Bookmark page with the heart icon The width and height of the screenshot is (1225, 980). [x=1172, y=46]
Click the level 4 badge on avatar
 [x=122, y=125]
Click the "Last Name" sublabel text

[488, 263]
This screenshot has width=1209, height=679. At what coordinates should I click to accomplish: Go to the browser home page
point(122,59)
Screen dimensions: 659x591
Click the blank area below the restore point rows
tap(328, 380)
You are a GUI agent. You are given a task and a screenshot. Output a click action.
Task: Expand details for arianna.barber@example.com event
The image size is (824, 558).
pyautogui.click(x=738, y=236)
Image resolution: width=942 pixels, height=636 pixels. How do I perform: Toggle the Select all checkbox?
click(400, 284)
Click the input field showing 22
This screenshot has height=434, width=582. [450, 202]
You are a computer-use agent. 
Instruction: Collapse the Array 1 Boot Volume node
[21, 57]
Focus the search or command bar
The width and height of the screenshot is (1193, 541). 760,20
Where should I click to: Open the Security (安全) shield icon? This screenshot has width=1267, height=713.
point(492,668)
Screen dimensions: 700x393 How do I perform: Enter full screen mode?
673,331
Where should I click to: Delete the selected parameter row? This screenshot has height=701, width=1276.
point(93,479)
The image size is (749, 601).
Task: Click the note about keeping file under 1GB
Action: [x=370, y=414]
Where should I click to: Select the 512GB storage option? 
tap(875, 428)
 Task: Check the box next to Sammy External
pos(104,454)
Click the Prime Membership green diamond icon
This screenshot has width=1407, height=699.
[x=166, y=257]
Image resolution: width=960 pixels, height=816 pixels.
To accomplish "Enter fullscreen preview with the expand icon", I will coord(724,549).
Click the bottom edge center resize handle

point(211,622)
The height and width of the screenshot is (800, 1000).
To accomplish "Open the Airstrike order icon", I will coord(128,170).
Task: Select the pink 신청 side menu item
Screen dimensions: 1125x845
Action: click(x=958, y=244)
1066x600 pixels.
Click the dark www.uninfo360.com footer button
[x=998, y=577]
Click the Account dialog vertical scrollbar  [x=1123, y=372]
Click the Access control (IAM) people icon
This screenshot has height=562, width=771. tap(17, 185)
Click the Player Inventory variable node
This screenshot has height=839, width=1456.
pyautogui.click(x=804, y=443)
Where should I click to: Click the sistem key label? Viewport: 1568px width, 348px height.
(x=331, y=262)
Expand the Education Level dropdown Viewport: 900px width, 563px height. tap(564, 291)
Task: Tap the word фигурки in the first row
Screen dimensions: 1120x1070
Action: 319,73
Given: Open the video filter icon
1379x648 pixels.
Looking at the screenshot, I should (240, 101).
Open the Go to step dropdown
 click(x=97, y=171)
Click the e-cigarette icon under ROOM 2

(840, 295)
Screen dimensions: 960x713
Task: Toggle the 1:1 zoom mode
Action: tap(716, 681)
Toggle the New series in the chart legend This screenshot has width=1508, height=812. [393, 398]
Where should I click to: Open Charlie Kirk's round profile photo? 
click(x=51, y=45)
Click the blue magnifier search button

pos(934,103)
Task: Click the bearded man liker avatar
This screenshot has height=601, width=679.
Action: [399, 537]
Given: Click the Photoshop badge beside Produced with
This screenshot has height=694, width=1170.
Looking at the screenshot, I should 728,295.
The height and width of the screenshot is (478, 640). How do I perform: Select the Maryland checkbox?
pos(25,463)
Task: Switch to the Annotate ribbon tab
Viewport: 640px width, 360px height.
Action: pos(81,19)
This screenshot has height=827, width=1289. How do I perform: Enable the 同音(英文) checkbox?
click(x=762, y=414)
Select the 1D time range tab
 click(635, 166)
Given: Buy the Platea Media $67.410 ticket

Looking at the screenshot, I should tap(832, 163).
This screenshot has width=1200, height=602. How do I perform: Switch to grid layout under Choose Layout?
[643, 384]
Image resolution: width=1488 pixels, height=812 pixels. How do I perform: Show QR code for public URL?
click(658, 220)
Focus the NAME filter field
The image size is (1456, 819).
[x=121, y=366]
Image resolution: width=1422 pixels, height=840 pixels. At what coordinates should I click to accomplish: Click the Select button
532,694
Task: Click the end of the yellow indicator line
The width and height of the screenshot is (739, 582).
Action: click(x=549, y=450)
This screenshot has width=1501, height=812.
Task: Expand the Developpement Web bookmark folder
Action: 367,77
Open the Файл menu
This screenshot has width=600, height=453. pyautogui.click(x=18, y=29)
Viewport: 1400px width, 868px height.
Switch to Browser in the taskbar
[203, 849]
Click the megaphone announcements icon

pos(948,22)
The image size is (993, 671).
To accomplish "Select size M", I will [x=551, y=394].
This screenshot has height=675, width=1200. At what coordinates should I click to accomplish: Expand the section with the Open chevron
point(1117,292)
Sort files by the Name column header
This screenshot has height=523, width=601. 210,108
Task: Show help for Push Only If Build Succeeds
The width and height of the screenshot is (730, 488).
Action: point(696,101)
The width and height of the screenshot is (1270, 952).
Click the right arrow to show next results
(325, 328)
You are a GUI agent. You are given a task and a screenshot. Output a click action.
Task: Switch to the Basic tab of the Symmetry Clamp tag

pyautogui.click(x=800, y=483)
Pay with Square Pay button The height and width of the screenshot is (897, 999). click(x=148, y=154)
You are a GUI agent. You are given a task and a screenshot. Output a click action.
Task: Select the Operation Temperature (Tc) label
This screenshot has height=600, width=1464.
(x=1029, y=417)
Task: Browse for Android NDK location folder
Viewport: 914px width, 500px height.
━━━━━━━━━━━━━━━━━━━━━━━━━━━━━━
Directions for this task:
Substitute "interface agent" for "GUI agent" in all of the lines above, and leave everything else in them unchanged.

Output for this task:
Bookmark page with the heart icon The width and height of the screenshot is (1225, 980). [x=1172, y=46]
Click the level 4 badge on avatar
 [x=122, y=125]
Click the "Last Name" sublabel text

[488, 263]
This screenshot has width=1209, height=679. At what coordinates should I click to accomplish: Go to the browser home page
point(122,59)
Screen dimensions: 659x591
Click the blank area below the restore point rows
tap(328, 380)
You are a interface agent. You are given a task and a screenshot. Output a click action.
Task: Expand details for arianna.barber@example.com event
The image size is (824, 558).
pyautogui.click(x=738, y=236)
Image resolution: width=942 pixels, height=636 pixels. How do I perform: Toggle the Select all checkbox?
click(400, 284)
Click the input field showing 22
This screenshot has height=434, width=582. [450, 202]
You are a computer-use agent. 
Instruction: Collapse the Array 1 Boot Volume node
[21, 57]
Focus the search or command bar
The width and height of the screenshot is (1193, 541). 760,20
Where should I click to: Open the Security (安全) shield icon? This screenshot has width=1267, height=713.
point(492,668)
Screen dimensions: 700x393 How do I perform: Enter full screen mode?
673,331
Where should I click to: Delete the selected parameter row? This screenshot has height=701, width=1276.
point(93,479)
The image size is (749, 601).
Task: Click the note about keeping file under 1GB
Action: [x=370, y=414]
Where should I click to: Select the 512GB storage option? 
tap(875, 428)
 Task: Check the box next to Sammy External
pos(104,454)
Click the Prime Membership green diamond icon
This screenshot has width=1407, height=699.
[x=166, y=257]
Image resolution: width=960 pixels, height=816 pixels.
To accomplish "Enter fullscreen preview with the expand icon", I will coord(724,549).
Click the bottom edge center resize handle

point(211,622)
The height and width of the screenshot is (800, 1000).
To accomplish "Open the Airstrike order icon", I will coord(128,170).
Task: Select the pink 신청 side menu item
Screen dimensions: 1125x845
Action: click(x=958, y=244)
1066x600 pixels.
Click the dark www.uninfo360.com footer button
[x=998, y=577]
Click the Account dialog vertical scrollbar  [x=1123, y=372]
Click the Access control (IAM) people icon
This screenshot has height=562, width=771. tap(17, 185)
Click the Player Inventory variable node
This screenshot has height=839, width=1456.
pyautogui.click(x=804, y=443)
Where should I click to: Click the sistem key label? Viewport: 1568px width, 348px height.
(x=331, y=262)
Expand the Education Level dropdown Viewport: 900px width, 563px height. tap(564, 291)
Task: Tap the word фигурки in the first row
Screen dimensions: 1120x1070
Action: 319,73
Given: Open the video filter icon
1379x648 pixels.
Looking at the screenshot, I should (240, 101).
Open the Go to step dropdown
 click(x=97, y=171)
Click the e-cigarette icon under ROOM 2

(840, 295)
Screen dimensions: 960x713
Task: Toggle the 1:1 zoom mode
Action: tap(716, 681)
Toggle the New series in the chart legend This screenshot has width=1508, height=812. [393, 398]
Where should I click to: Open Charlie Kirk's round profile photo? 
click(x=51, y=45)
Click the blue magnifier search button

pos(934,103)
Task: Click the bearded man liker avatar
This screenshot has height=601, width=679.
Action: [399, 537]
Given: Click the Photoshop badge beside Produced with
This screenshot has height=694, width=1170.
Looking at the screenshot, I should 728,295.
The height and width of the screenshot is (478, 640). How do I perform: Select the Maryland checkbox?
pos(25,463)
Task: Switch to the Annotate ribbon tab
Viewport: 640px width, 360px height.
Action: pos(81,19)
This screenshot has height=827, width=1289. How do I perform: Enable the 同音(英文) checkbox?
click(x=762, y=414)
Select the 1D time range tab
 click(635, 166)
Given: Buy the Platea Media $67.410 ticket

Looking at the screenshot, I should tap(832, 163).
This screenshot has width=1200, height=602. How do I perform: Switch to grid layout under Choose Layout?
[643, 384]
Image resolution: width=1488 pixels, height=812 pixels. How do I perform: Show QR code for public URL?
click(658, 220)
Focus the NAME filter field
The image size is (1456, 819).
[x=121, y=366]
Image resolution: width=1422 pixels, height=840 pixels. At what coordinates should I click to accomplish: Click the Select button
532,694
Task: Click the end of the yellow indicator line
The width and height of the screenshot is (739, 582).
Action: click(x=549, y=450)
This screenshot has width=1501, height=812.
Task: Expand the Developpement Web bookmark folder
Action: 367,77
Open the Файл menu
This screenshot has width=600, height=453. pyautogui.click(x=18, y=29)
Viewport: 1400px width, 868px height.
Switch to Browser in the taskbar
[203, 849]
Click the megaphone announcements icon

pos(948,22)
The image size is (993, 671).
To accomplish "Select size M", I will [x=551, y=394].
This screenshot has height=675, width=1200. At what coordinates should I click to accomplish: Expand the section with the Open chevron
point(1117,292)
Sort files by the Name column header
This screenshot has height=523, width=601. 210,108
Task: Show help for Push Only If Build Succeeds
The width and height of the screenshot is (730, 488).
Action: point(696,101)
The width and height of the screenshot is (1270, 952).
Click the right arrow to show next results
(325, 328)
You are a interface agent. You are given a task and a screenshot. Output a click action.
Task: Switch to the Basic tab of the Symmetry Clamp tag

pyautogui.click(x=800, y=483)
Pay with Square Pay button The height and width of the screenshot is (897, 999). click(x=148, y=154)
You are a interface agent. You are given a task and a screenshot. Output a click action.
Task: Select the Operation Temperature (Tc) label
This screenshot has height=600, width=1464.
(x=1029, y=417)
Task: Browse for Android NDK location folder
Viewport: 914px width, 500px height.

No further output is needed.